> _The task_
This exercise calls for the listing to be set down exactly.

> _Data provided_
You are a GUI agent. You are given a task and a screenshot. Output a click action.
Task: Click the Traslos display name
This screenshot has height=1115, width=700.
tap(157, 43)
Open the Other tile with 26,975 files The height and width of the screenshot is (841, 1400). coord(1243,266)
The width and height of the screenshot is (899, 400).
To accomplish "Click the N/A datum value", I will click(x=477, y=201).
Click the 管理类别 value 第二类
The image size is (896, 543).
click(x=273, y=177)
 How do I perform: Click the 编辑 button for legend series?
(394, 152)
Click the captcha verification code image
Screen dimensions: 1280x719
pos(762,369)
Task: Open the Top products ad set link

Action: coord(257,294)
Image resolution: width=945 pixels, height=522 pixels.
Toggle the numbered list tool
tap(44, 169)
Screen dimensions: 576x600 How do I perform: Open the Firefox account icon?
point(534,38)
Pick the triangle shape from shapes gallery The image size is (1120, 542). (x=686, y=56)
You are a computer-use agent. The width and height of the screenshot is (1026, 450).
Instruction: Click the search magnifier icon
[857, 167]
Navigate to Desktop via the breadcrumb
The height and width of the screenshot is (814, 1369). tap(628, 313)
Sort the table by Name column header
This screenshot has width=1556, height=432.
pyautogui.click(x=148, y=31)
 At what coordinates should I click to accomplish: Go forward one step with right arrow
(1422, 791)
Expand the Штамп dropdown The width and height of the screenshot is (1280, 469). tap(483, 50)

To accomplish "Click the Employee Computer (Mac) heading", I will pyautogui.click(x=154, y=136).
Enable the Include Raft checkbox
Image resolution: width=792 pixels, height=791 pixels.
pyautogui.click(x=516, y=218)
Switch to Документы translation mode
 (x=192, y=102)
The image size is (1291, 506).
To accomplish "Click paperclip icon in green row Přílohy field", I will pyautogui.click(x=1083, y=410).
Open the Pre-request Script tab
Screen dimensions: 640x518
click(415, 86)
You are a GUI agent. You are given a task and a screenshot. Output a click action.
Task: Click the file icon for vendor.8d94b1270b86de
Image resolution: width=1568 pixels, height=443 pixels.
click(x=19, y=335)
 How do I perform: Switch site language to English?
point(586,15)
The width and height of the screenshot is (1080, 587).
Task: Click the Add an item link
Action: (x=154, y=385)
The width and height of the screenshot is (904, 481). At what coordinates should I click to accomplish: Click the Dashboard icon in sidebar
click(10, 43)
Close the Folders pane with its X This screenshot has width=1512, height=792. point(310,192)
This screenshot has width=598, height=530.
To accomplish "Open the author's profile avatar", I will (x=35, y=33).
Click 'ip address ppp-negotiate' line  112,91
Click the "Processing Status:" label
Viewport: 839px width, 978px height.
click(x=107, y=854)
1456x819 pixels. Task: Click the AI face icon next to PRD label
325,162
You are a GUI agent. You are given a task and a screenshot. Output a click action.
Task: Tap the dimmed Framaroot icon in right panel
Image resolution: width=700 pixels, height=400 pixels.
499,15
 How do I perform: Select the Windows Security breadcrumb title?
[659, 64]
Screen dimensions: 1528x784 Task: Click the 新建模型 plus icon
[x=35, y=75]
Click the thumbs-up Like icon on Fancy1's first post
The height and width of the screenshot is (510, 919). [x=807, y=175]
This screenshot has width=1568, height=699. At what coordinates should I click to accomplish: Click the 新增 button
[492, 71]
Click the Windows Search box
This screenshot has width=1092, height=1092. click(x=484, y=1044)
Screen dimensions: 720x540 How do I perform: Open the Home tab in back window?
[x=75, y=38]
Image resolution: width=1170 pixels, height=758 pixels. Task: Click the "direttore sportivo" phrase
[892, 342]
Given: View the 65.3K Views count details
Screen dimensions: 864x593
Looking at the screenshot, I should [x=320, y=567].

> _Result of the exercise_
You are a GUI agent. You are given a task and a screenshot. Output a click action.
Task: Click the Traslos display name
This screenshot has height=1115, width=700.
tap(157, 43)
Open the Other tile with 26,975 files The height and width of the screenshot is (841, 1400). coord(1243,266)
The width and height of the screenshot is (899, 400).
To accomplish "Click the N/A datum value", I will click(x=477, y=201).
Click the 管理类别 value 第二类
The image size is (896, 543).
click(x=273, y=177)
 How do I perform: Click the 编辑 button for legend series?
(394, 152)
Click the captcha verification code image
Screen dimensions: 1280x719
pos(762,369)
Task: Open the Top products ad set link

Action: coord(257,294)
Image resolution: width=945 pixels, height=522 pixels.
Toggle the numbered list tool
tap(44, 169)
Screen dimensions: 576x600 How do I perform: Open the Firefox account icon?
point(534,38)
Pick the triangle shape from shapes gallery The image size is (1120, 542). (x=686, y=56)
You are a computer-use agent. The width and height of the screenshot is (1026, 450).
Instruction: Click the search magnifier icon
[857, 167]
Navigate to Desktop via the breadcrumb
The height and width of the screenshot is (814, 1369). tap(628, 313)
Sort the table by Name column header
This screenshot has width=1556, height=432.
pyautogui.click(x=148, y=31)
 At what coordinates should I click to accomplish: Go forward one step with right arrow
(1422, 791)
Expand the Штамп dropdown The width and height of the screenshot is (1280, 469). tap(483, 50)

To accomplish "Click the Employee Computer (Mac) heading", I will pyautogui.click(x=154, y=136).
Enable the Include Raft checkbox
Image resolution: width=792 pixels, height=791 pixels.
pyautogui.click(x=516, y=218)
Switch to Документы translation mode
 (x=192, y=102)
The image size is (1291, 506).
To accomplish "Click paperclip icon in green row Přílohy field", I will pyautogui.click(x=1083, y=410).
Open the Pre-request Script tab
Screen dimensions: 640x518
click(415, 86)
You are a GUI agent. You are given a task and a screenshot. Output a click action.
Task: Click the file icon for vendor.8d94b1270b86de
Image resolution: width=1568 pixels, height=443 pixels.
click(x=19, y=335)
 How do I perform: Switch site language to English?
point(586,15)
The width and height of the screenshot is (1080, 587).
Task: Click the Add an item link
Action: (x=154, y=385)
The width and height of the screenshot is (904, 481). At what coordinates should I click to accomplish: Click the Dashboard icon in sidebar
click(10, 43)
Close the Folders pane with its X This screenshot has width=1512, height=792. point(310,192)
This screenshot has width=598, height=530.
To accomplish "Open the author's profile avatar", I will (x=35, y=33).
Click 'ip address ppp-negotiate' line  112,91
Click the "Processing Status:" label
Viewport: 839px width, 978px height.
click(x=107, y=854)
1456x819 pixels. Task: Click the AI face icon next to PRD label
325,162
You are a GUI agent. You are given a task and a screenshot. Output a click action.
Task: Tap the dimmed Framaroot icon in right panel
Image resolution: width=700 pixels, height=400 pixels.
499,15
 How do I perform: Select the Windows Security breadcrumb title?
[659, 64]
Screen dimensions: 1528x784 Task: Click the 新建模型 plus icon
[x=35, y=75]
Click the thumbs-up Like icon on Fancy1's first post
The height and width of the screenshot is (510, 919). [x=807, y=175]
This screenshot has width=1568, height=699. At what coordinates should I click to accomplish: Click the 新增 button
[492, 71]
Click the Windows Search box
This screenshot has width=1092, height=1092. click(x=484, y=1044)
Screen dimensions: 720x540 How do I perform: Open the Home tab in back window?
[x=75, y=38]
Image resolution: width=1170 pixels, height=758 pixels. Task: Click the "direttore sportivo" phrase
[892, 342]
Given: View the 65.3K Views count details
Screen dimensions: 864x593
Looking at the screenshot, I should [x=320, y=567].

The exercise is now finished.